- [MATERIAL PROVIDED]
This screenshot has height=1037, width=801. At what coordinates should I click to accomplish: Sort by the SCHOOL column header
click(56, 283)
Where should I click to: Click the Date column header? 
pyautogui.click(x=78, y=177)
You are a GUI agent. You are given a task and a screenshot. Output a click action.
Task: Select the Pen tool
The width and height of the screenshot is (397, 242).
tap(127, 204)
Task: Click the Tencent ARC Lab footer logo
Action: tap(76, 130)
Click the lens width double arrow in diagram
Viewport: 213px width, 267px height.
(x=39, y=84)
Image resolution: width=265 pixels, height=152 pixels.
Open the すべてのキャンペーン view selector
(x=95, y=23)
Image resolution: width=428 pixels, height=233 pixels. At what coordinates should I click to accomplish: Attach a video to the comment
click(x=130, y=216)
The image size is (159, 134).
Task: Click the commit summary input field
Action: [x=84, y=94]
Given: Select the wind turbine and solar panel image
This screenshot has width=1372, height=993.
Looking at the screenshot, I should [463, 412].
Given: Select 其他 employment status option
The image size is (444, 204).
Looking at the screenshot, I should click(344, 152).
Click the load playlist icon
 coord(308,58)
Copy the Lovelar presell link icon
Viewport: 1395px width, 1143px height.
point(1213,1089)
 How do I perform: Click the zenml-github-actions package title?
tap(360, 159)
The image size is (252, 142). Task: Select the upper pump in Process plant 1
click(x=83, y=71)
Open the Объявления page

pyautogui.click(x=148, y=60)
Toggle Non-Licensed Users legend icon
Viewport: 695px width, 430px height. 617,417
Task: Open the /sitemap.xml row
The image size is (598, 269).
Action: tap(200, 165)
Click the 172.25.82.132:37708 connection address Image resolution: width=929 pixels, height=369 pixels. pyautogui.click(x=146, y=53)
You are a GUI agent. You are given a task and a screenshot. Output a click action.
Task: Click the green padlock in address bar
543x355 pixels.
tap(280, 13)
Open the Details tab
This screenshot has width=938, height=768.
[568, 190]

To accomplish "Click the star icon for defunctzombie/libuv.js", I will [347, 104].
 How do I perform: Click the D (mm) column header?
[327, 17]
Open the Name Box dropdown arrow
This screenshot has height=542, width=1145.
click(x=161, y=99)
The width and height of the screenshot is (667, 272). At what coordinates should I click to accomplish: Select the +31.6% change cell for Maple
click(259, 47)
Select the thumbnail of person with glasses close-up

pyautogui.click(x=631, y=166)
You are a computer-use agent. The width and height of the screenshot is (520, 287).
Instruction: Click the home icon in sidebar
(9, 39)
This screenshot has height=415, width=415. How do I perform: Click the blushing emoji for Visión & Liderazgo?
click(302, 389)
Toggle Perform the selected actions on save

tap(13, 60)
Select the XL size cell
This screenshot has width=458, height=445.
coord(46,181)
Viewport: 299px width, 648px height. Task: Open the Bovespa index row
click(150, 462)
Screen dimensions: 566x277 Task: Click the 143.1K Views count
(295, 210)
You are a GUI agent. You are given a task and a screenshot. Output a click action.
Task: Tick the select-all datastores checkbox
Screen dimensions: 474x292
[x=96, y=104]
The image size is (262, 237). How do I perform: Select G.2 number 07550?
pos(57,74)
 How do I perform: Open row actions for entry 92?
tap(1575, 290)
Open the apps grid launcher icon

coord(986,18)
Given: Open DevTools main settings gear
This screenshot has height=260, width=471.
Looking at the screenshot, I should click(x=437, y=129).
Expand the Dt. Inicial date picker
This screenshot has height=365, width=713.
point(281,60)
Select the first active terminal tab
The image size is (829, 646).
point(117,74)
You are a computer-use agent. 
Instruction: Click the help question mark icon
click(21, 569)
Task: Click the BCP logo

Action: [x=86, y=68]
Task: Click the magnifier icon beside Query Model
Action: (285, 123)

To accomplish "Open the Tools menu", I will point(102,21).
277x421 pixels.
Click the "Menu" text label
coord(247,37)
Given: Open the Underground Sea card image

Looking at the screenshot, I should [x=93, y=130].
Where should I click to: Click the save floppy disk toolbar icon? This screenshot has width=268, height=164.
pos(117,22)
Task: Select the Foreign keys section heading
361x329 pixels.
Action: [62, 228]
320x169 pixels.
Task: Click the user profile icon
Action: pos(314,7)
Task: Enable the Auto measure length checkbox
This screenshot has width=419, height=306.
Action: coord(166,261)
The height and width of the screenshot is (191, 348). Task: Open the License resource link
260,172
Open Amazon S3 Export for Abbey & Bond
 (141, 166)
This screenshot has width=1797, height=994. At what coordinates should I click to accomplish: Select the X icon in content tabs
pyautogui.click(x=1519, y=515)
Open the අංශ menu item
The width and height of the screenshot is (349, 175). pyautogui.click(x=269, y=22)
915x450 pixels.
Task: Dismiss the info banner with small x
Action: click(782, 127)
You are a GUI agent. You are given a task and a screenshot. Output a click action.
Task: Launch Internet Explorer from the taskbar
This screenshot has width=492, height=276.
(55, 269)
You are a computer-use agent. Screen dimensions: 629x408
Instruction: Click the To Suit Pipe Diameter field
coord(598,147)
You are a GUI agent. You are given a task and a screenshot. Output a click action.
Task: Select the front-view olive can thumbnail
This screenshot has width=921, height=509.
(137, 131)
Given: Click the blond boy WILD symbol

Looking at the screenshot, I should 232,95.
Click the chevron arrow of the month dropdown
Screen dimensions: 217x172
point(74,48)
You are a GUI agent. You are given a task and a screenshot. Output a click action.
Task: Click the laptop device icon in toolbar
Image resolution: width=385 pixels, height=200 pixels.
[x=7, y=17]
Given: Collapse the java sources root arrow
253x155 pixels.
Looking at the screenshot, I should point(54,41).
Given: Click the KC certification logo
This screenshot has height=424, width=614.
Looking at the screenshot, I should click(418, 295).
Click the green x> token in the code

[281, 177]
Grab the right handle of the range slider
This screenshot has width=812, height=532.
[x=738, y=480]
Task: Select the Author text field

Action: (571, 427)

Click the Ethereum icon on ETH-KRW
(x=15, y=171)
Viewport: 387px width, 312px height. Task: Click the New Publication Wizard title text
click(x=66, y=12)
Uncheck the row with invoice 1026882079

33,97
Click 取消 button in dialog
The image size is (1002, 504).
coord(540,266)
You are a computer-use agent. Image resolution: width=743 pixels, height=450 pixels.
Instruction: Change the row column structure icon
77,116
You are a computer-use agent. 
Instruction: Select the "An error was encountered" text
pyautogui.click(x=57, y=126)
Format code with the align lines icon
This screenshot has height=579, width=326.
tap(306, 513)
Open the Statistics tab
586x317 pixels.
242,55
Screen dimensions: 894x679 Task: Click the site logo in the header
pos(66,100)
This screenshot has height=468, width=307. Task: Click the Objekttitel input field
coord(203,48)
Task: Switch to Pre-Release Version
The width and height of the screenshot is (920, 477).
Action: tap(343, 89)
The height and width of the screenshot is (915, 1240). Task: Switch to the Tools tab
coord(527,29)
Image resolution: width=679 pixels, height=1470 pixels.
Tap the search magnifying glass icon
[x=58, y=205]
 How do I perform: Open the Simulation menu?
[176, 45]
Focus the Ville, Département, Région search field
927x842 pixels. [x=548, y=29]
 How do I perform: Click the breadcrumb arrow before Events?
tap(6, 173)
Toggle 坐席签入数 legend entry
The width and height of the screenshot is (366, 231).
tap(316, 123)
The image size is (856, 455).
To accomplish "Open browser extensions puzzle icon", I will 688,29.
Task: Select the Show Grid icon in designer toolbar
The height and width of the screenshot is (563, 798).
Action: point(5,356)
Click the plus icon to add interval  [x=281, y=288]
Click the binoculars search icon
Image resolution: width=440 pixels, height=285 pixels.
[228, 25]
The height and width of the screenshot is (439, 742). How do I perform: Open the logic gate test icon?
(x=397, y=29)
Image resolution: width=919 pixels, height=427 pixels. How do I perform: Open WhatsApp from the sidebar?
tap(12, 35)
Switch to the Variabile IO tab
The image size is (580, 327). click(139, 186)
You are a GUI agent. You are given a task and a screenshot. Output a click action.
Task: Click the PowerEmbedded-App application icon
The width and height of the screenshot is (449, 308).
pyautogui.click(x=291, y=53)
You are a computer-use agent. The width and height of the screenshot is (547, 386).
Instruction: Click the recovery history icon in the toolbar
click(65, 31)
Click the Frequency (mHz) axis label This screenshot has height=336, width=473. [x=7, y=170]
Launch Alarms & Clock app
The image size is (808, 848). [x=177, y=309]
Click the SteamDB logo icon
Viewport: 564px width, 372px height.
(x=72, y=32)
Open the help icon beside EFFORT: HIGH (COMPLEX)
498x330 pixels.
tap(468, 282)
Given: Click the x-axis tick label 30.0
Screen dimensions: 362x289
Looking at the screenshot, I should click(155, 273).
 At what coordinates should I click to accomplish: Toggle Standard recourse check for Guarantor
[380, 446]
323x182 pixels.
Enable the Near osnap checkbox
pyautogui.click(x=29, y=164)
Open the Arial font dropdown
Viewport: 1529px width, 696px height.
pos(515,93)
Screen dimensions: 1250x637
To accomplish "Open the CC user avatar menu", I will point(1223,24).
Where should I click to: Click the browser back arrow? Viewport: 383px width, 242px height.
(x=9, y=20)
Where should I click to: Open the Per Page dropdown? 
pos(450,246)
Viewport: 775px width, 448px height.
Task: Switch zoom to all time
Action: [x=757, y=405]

- [WHAT YOU SHOULD DO] Select and copy every line of the listing with the word "computer".

- [YOUR RESPONSE]
You are a computer-use agent. The width and height of the screenshot is (520, 287).
You are a computer-use agent. 
You are a computer-use agent. Screen dimensions: 629x408
You are a computer-use agent. Image resolution: width=743 pixels, height=450 pixels.
You are a computer-use agent. 
You are a computer-use agent. The width and height of the screenshot is (547, 386).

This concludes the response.